Question

A shop sells two types of piano, 'grand' and 'upright'. The mean number of grand pianos sold in a week is $$1.8$$. The mean number of upright pianos sold in a week is $$2.6$$. The sales of the two types of piano is independent.
Explain why the Poisson distribution may not be a good model for the number of grand pianos sold in a year.

Answer

**step1** Understanding the Poisson Distribution

The Poisson distribution is a mathematical model used to describe the number of times an event happens in a fixed interval of time or space. A crucial assumption for the Poisson distribution to be an appropriate model is that the events occur at a constant average rate over the entire interval, and independently of each other.

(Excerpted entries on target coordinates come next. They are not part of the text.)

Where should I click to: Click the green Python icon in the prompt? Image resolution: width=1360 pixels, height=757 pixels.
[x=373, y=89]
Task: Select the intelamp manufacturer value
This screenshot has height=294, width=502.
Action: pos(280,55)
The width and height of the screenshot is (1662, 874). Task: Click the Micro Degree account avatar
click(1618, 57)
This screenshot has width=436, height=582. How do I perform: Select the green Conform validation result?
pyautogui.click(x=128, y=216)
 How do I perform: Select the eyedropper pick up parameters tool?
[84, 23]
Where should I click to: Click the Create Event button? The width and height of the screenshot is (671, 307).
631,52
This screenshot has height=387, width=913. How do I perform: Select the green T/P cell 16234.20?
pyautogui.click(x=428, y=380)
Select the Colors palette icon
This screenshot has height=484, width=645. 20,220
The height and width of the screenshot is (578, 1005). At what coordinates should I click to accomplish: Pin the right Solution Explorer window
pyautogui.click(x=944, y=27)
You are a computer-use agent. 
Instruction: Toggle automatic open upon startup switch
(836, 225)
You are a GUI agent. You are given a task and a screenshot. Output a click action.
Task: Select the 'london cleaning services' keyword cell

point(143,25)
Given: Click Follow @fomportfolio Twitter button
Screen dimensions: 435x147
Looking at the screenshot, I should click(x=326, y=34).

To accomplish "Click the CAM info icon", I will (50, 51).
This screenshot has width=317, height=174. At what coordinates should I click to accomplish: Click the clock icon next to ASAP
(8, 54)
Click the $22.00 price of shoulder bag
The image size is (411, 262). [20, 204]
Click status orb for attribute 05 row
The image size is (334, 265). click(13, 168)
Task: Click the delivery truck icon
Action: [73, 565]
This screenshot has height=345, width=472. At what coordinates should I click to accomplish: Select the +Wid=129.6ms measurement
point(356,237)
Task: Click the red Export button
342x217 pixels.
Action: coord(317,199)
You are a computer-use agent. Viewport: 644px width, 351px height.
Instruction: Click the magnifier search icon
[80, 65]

**step2** Analyzing the Constant Rate Assumption for Piano Sales

For the number of grand pianos sold in a year, the assumption that the average rate of sales remains constant throughout all 52 weeks of the year is likely not valid. The Poisson distribution requires this rate to be fixed.

**step3** Identifying Factors Causing Rate Variability

In reality, the sales of grand pianos are often influenced by various external factors that change over time. For example, sales might experience seasonal variations, with higher demand during holiday seasons or specific times of the year. Economic conditions, marketing campaigns, or even the introduction of new models could also cause significant fluctuations in the sales rate. Since these factors cause the average rate of sales to vary rather than remaining constant, the fundamental assumption of a constant rate for the Poisson distribution is violated. Consequently, the Poisson distribution may not accurately model the number of grand pianos sold over an entire year.